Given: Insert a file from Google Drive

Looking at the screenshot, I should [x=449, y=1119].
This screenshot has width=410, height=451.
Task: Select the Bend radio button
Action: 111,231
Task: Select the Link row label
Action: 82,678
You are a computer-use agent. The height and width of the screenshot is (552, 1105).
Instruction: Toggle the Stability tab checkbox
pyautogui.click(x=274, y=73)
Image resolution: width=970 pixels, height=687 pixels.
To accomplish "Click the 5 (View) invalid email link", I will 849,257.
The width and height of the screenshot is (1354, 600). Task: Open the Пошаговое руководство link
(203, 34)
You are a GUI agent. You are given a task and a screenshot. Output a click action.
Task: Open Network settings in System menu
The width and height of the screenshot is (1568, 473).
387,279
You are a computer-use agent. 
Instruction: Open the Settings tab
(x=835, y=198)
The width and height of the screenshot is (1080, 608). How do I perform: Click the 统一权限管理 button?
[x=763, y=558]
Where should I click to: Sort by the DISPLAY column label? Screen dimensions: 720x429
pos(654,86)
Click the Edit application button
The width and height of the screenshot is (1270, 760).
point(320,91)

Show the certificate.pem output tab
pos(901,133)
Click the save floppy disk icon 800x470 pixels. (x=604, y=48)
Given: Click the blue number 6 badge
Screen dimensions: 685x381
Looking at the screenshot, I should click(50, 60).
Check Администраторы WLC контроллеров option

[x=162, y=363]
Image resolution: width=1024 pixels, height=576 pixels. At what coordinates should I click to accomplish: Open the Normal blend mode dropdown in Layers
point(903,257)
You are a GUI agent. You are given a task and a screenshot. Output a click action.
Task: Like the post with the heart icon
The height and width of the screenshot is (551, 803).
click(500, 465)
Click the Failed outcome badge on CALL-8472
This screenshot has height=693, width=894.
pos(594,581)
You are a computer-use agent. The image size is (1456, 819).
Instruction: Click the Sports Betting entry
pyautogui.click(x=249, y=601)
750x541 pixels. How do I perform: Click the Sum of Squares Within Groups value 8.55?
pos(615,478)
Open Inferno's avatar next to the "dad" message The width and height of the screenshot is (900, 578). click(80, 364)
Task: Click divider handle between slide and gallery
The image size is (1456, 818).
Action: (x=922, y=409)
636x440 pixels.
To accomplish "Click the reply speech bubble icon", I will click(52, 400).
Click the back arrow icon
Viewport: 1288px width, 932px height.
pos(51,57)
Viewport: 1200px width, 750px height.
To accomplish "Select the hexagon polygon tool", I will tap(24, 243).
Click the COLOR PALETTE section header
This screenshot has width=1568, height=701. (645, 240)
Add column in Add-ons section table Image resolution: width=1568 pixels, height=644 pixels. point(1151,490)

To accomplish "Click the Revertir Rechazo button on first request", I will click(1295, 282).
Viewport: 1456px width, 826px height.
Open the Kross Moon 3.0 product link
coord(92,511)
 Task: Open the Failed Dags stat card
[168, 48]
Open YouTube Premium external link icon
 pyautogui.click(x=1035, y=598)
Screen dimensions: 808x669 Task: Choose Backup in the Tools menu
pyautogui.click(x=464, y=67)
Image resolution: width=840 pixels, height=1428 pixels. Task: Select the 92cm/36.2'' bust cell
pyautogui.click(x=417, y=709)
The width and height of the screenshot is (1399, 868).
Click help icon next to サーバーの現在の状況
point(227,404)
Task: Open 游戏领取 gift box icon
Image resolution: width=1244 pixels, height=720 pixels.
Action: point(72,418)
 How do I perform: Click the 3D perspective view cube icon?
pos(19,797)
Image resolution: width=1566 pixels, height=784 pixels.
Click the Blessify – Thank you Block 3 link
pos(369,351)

_ _ _ _

_GOAL_.
Write out every line above word for word, leaving nothing out and changing nothing.

_TASK SOLUTION_.
Given: Insert a file from Google Drive

Looking at the screenshot, I should [x=449, y=1119].
This screenshot has width=410, height=451.
Task: Select the Bend radio button
Action: 111,231
Task: Select the Link row label
Action: 82,678
You are a computer-use agent. The height and width of the screenshot is (552, 1105).
Instruction: Toggle the Stability tab checkbox
pyautogui.click(x=274, y=73)
Image resolution: width=970 pixels, height=687 pixels.
To accomplish "Click the 5 (View) invalid email link", I will 849,257.
The width and height of the screenshot is (1354, 600). Task: Open the Пошаговое руководство link
(203, 34)
You are a GUI agent. You are given a task and a screenshot. Output a click action.
Task: Open Network settings in System menu
The width and height of the screenshot is (1568, 473).
387,279
You are a computer-use agent. 
Instruction: Open the Settings tab
(x=835, y=198)
The width and height of the screenshot is (1080, 608). How do I perform: Click the 统一权限管理 button?
[x=763, y=558]
Where should I click to: Sort by the DISPLAY column label? Screen dimensions: 720x429
pos(654,86)
Click the Edit application button
The width and height of the screenshot is (1270, 760).
point(320,91)

Show the certificate.pem output tab
pos(901,133)
Click the save floppy disk icon 800x470 pixels. (x=604, y=48)
Given: Click the blue number 6 badge
Screen dimensions: 685x381
Looking at the screenshot, I should click(50, 60).
Check Администраторы WLC контроллеров option

[x=162, y=363]
Image resolution: width=1024 pixels, height=576 pixels. At what coordinates should I click to accomplish: Open the Normal blend mode dropdown in Layers
point(903,257)
You are a GUI agent. You are given a task and a screenshot. Output a click action.
Task: Like the post with the heart icon
The height and width of the screenshot is (551, 803).
click(500, 465)
Click the Failed outcome badge on CALL-8472
This screenshot has height=693, width=894.
pos(594,581)
You are a computer-use agent. The image size is (1456, 819).
Instruction: Click the Sports Betting entry
pyautogui.click(x=249, y=601)
750x541 pixels. How do I perform: Click the Sum of Squares Within Groups value 8.55?
pos(615,478)
Open Inferno's avatar next to the "dad" message The width and height of the screenshot is (900, 578). click(80, 364)
Task: Click divider handle between slide and gallery
The image size is (1456, 818).
Action: (x=922, y=409)
636x440 pixels.
To accomplish "Click the reply speech bubble icon", I will click(52, 400).
Click the back arrow icon
Viewport: 1288px width, 932px height.
pos(51,57)
Viewport: 1200px width, 750px height.
To accomplish "Select the hexagon polygon tool", I will tap(24, 243).
Click the COLOR PALETTE section header
This screenshot has width=1568, height=701. (645, 240)
Add column in Add-ons section table Image resolution: width=1568 pixels, height=644 pixels. point(1151,490)

To accomplish "Click the Revertir Rechazo button on first request", I will click(1295, 282).
Viewport: 1456px width, 826px height.
Open the Kross Moon 3.0 product link
coord(92,511)
 Task: Open the Failed Dags stat card
[168, 48]
Open YouTube Premium external link icon
 pyautogui.click(x=1035, y=598)
Screen dimensions: 808x669 Task: Choose Backup in the Tools menu
pyautogui.click(x=464, y=67)
Image resolution: width=840 pixels, height=1428 pixels. Task: Select the 92cm/36.2'' bust cell
pyautogui.click(x=417, y=709)
The width and height of the screenshot is (1399, 868).
Click help icon next to サーバーの現在の状況
point(227,404)
Task: Open 游戏领取 gift box icon
Image resolution: width=1244 pixels, height=720 pixels.
Action: point(72,418)
 How do I perform: Click the 3D perspective view cube icon?
pos(19,797)
Image resolution: width=1566 pixels, height=784 pixels.
Click the Blessify – Thank you Block 3 link
pos(369,351)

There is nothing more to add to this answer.